Data entries

+++

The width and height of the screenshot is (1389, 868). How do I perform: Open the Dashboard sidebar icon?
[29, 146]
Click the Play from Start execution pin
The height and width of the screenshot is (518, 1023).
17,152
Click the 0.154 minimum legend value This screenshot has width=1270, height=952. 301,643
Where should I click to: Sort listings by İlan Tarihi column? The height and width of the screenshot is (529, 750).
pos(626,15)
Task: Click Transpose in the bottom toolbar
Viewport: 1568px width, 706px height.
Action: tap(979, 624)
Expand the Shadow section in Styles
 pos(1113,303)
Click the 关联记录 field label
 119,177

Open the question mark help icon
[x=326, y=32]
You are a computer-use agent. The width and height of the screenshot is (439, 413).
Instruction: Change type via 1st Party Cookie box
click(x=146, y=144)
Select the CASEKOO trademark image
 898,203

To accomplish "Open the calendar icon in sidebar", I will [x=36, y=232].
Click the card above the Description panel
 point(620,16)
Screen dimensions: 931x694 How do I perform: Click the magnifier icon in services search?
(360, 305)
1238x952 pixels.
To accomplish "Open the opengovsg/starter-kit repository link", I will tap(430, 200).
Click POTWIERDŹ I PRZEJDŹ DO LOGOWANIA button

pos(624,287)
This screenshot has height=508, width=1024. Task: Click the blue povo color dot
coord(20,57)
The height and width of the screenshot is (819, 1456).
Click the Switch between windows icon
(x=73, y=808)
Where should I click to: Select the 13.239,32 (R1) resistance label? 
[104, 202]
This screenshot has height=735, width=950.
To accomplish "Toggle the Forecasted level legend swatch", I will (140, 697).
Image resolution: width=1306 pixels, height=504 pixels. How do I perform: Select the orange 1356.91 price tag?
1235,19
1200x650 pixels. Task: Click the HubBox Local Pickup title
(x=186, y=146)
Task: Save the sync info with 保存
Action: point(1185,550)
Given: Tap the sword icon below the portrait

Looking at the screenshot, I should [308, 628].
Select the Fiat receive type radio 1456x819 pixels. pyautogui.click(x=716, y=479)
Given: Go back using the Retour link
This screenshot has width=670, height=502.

+++

Reproduce all of the rows above word for word, with no changes.

The width and height of the screenshot is (1389, 868). How do I perform: Open the Dashboard sidebar icon?
[29, 146]
Click the Play from Start execution pin
The height and width of the screenshot is (518, 1023).
17,152
Click the 0.154 minimum legend value This screenshot has width=1270, height=952. 301,643
Where should I click to: Sort listings by İlan Tarihi column? The height and width of the screenshot is (529, 750).
pos(626,15)
Task: Click Transpose in the bottom toolbar
Viewport: 1568px width, 706px height.
Action: tap(979, 624)
Expand the Shadow section in Styles
 pos(1113,303)
Click the 关联记录 field label
 119,177

Open the question mark help icon
[x=326, y=32]
You are a computer-use agent. The width and height of the screenshot is (439, 413).
Instruction: Change type via 1st Party Cookie box
click(x=146, y=144)
Select the CASEKOO trademark image
 898,203

To accomplish "Open the calendar icon in sidebar", I will [x=36, y=232].
Click the card above the Description panel
 point(620,16)
Screen dimensions: 931x694 How do I perform: Click the magnifier icon in services search?
(360, 305)
1238x952 pixels.
To accomplish "Open the opengovsg/starter-kit repository link", I will tap(430, 200).
Click POTWIERDŹ I PRZEJDŹ DO LOGOWANIA button

pos(624,287)
This screenshot has height=508, width=1024. Task: Click the blue povo color dot
coord(20,57)
The height and width of the screenshot is (819, 1456).
Click the Switch between windows icon
(x=73, y=808)
Where should I click to: Select the 13.239,32 (R1) resistance label? 
[104, 202]
This screenshot has height=735, width=950.
To accomplish "Toggle the Forecasted level legend swatch", I will (140, 697).
Image resolution: width=1306 pixels, height=504 pixels. How do I perform: Select the orange 1356.91 price tag?
1235,19
1200x650 pixels. Task: Click the HubBox Local Pickup title
(x=186, y=146)
Task: Save the sync info with 保存
Action: point(1185,550)
Given: Tap the sword icon below the portrait

Looking at the screenshot, I should [308, 628].
Select the Fiat receive type radio 1456x819 pixels. pyautogui.click(x=716, y=479)
Given: Go back using the Retour link
This screenshot has width=670, height=502.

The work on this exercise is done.